The amendment introduced another species of performance guarantee called a “safety and stabilization guarantee”. The process for this guarantee can be triggered if ¬all work on a development has ceased for a period of a minimum of sixty (60) consecutive days, regardless of any reason other than a force majeure event or events. In such case, the municipality can send written notification to the developer of its intention to claim payment under the safety and stabilization guarantee. Again, the municipality must pass an ordinance requiring a developer to post such a guarantee in favor of the municipality. If that ordinance is passed, at the time the developer posts the guarantee, it has the option of providing a separate guarantee or containing the guarantee as a separate line item under an omnibus performance guarantee.

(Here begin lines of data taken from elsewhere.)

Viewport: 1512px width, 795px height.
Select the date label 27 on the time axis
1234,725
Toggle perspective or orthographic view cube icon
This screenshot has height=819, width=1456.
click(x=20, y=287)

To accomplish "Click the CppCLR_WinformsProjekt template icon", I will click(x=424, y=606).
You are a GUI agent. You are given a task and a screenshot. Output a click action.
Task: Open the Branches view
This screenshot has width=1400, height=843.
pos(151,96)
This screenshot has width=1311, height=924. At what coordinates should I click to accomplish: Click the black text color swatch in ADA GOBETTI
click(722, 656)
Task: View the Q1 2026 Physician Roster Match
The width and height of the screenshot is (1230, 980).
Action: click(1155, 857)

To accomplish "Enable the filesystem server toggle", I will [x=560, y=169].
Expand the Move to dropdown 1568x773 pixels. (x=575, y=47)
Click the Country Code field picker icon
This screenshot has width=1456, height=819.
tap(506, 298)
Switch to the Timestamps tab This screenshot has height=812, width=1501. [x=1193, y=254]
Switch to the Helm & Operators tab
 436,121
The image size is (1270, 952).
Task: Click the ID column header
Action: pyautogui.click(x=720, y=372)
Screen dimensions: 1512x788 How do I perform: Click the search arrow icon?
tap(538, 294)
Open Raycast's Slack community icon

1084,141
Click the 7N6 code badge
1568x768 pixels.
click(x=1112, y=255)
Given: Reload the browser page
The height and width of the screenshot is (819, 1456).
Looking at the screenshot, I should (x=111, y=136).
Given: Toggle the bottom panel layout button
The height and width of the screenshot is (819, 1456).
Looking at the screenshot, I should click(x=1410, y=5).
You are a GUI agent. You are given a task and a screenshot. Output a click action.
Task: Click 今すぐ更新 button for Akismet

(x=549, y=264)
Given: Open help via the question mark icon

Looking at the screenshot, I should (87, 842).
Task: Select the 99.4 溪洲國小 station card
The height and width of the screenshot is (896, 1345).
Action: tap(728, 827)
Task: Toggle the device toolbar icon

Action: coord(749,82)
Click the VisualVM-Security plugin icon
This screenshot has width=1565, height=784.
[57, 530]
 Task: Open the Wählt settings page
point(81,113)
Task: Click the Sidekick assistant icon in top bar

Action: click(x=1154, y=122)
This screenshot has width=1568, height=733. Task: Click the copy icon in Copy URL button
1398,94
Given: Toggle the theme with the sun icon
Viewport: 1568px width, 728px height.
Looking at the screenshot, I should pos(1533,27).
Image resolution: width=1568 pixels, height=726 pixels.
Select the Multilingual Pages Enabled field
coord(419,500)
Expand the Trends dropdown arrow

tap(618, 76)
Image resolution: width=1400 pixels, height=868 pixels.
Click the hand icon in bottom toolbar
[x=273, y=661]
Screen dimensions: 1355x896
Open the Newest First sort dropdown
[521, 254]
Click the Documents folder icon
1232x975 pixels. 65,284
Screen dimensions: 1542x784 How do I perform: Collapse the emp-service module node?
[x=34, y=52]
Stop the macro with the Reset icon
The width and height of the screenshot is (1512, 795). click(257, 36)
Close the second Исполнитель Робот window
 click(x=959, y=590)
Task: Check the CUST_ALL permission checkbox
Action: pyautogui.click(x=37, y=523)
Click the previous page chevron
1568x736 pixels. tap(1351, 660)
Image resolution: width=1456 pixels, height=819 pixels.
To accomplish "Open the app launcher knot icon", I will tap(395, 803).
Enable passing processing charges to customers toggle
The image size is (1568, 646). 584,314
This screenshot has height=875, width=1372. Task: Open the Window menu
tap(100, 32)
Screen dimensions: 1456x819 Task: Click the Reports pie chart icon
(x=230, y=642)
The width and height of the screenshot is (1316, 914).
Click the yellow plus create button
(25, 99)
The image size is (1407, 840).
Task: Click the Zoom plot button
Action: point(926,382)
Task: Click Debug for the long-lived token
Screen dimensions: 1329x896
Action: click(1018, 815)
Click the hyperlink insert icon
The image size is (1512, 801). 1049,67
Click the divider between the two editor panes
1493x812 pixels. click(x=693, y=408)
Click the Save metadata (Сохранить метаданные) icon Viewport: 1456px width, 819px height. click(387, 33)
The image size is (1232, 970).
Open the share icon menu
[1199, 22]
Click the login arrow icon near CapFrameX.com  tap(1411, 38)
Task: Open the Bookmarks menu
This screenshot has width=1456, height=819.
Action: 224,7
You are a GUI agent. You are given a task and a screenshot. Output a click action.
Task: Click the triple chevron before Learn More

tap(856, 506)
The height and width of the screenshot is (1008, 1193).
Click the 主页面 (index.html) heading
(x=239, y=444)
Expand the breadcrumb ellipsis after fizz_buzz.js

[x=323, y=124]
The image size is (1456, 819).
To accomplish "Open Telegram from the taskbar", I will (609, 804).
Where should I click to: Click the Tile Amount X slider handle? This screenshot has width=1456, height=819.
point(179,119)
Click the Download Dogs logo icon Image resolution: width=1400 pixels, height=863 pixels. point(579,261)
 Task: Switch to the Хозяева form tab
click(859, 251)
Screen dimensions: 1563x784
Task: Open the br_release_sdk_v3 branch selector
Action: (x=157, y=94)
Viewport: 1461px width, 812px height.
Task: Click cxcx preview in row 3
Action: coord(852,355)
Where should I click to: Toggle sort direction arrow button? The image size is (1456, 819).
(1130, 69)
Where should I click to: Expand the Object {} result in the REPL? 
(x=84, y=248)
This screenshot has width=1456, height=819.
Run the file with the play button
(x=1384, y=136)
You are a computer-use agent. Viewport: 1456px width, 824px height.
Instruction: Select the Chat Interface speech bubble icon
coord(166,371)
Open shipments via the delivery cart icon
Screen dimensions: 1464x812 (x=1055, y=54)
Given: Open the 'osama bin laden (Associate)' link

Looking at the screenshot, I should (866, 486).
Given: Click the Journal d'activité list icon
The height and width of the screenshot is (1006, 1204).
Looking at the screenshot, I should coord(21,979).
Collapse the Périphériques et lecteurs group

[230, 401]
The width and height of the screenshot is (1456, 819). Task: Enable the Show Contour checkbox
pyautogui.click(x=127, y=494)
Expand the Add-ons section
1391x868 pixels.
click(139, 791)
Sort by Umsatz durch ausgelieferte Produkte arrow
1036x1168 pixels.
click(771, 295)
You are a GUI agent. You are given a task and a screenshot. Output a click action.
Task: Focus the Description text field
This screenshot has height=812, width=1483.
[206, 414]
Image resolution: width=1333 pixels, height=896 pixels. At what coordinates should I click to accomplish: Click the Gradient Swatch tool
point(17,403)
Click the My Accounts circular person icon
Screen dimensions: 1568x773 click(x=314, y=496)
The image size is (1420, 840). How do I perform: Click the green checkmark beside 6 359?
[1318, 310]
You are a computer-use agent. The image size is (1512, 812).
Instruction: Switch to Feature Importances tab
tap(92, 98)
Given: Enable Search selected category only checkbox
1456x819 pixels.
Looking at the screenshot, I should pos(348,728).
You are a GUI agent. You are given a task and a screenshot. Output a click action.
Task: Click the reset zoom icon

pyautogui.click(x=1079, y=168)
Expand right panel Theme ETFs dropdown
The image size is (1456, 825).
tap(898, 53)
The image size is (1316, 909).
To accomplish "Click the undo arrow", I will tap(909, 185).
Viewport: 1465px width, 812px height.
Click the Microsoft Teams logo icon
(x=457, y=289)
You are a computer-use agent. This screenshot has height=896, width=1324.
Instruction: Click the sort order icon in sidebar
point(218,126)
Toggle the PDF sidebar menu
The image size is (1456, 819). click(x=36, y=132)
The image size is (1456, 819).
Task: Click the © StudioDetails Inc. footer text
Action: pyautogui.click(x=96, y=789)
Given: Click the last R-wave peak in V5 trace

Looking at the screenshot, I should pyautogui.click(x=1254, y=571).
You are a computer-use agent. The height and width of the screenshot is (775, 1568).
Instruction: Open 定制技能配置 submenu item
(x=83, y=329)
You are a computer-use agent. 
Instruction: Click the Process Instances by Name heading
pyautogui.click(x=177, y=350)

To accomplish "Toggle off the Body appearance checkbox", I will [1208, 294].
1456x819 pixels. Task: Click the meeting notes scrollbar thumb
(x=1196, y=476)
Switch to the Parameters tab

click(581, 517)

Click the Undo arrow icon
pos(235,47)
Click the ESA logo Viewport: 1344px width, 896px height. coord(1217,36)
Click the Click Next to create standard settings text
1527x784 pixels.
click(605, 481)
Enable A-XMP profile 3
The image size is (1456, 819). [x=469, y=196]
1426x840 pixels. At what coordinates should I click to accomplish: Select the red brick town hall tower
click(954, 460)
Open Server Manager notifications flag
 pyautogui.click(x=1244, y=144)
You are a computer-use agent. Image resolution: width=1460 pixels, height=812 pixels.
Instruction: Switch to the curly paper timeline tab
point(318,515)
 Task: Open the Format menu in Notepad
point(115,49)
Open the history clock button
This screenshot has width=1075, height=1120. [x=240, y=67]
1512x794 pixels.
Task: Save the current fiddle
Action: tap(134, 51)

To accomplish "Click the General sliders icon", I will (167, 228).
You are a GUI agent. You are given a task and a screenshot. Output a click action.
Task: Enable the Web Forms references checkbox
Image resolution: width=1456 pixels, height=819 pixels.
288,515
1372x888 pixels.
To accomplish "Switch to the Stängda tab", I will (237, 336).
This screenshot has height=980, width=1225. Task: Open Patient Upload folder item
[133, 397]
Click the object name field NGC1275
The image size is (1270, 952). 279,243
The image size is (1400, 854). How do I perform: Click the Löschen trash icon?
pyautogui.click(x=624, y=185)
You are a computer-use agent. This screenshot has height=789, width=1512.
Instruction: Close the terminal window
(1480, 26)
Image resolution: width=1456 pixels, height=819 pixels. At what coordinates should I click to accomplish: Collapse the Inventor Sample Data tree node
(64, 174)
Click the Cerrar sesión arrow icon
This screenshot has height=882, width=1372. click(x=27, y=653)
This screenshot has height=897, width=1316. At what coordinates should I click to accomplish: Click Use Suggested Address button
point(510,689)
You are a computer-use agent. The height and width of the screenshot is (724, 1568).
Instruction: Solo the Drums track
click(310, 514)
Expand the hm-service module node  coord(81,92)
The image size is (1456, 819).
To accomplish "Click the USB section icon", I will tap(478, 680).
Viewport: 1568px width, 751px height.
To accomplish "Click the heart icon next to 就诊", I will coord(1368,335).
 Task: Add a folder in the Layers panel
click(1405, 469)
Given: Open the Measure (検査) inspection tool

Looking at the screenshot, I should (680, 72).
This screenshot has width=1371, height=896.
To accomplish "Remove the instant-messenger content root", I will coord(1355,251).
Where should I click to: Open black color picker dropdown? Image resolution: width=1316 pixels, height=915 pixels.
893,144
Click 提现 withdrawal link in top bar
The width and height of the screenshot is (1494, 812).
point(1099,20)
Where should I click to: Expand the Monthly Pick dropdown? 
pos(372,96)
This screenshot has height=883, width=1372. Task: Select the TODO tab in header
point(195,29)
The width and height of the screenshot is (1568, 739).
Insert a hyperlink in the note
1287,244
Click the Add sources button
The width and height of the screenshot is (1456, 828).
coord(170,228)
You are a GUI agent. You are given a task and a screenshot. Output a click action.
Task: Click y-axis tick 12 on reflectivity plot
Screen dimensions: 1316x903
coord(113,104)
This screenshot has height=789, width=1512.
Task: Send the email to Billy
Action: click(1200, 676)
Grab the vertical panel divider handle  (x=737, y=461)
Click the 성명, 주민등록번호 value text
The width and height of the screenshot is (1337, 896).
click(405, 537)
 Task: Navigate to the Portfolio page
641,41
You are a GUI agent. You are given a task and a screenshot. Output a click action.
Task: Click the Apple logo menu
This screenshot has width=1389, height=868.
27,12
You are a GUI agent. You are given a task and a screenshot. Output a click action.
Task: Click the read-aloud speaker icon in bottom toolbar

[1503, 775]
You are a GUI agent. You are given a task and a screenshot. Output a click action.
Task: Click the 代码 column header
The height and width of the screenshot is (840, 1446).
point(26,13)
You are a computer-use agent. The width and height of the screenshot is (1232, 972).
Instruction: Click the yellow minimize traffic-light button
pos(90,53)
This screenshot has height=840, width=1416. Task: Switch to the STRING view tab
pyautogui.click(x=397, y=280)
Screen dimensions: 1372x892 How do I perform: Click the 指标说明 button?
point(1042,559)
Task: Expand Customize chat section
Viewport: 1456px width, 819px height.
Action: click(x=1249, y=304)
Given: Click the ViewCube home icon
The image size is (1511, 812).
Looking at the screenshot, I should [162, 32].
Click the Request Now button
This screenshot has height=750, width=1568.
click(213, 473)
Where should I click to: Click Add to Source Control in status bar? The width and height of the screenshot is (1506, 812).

If the bonded improvements in a development are $100,000 or less, the amount of the safety and stabilization shall be $5,000. In excess of $100,000, the guarantee shall be on a sliding scale for improvements over $100,000 ($5,000 plus 2.5% for bonded improvement costs over $100,000 to $1,000,000 and 1% for bonded improvement costs over $1,000,000).
The purpose of a safety and stabilization guarantee is to protect the public health and safety and stave off a potential threat. The developer may obtain a release of a separate safety and stabilization guarantee upon furnishing a performance guarantee, which includes a line item for such guarantee. Finally, the notice the municipality must provide is by certified mail return receipt requested, or other form of delivery that will provide evidence of receipt.
With respect to maintenance guarantees, the statute has been changed as well. First, the law clarifies that the maintenance guarantee will be posted prior to the release of the aforementioned performance guarantee and will only cover the installation of improvements being released. Also, if required by the municipality, the developer shall also post a guarantee for the private site improvements in an amount not exceed 15% of their costs; however, this guarantee is limited to the following private site improvements: storm water management basins, in-flow and water quality structures within basins, and any out-flow pipes and structures of a storm water management system. The law further provides that maintenance guarantees shall be for a period of 2 years which shall automatically expire at the end of the established term.
Lastly, the MLUL provisions regarding inspection fees has been revised. The developer may still be required to post the inspection fees in escrow. The inspection fee so posted shall not exceed the grater of $500 or 5% of the cost of bonded improvement, unless there are “extraordinary circumstances” requiring a different amount and, with respect to private site improvements, no more than 5% of their costs. There is a new provision which details the manner in which a municipality may require an additional amount of inspection fees. A municipality may require a developer to deposit additional funds, but only if a specific written request is made that is signed by the municipal engineer. That request must inform the developer of the need for additional inspections, details “the items or undertakings that require inspection,” provide an estimate of the time period for the inspections and set forth an estimate of the cost of performing those inspections.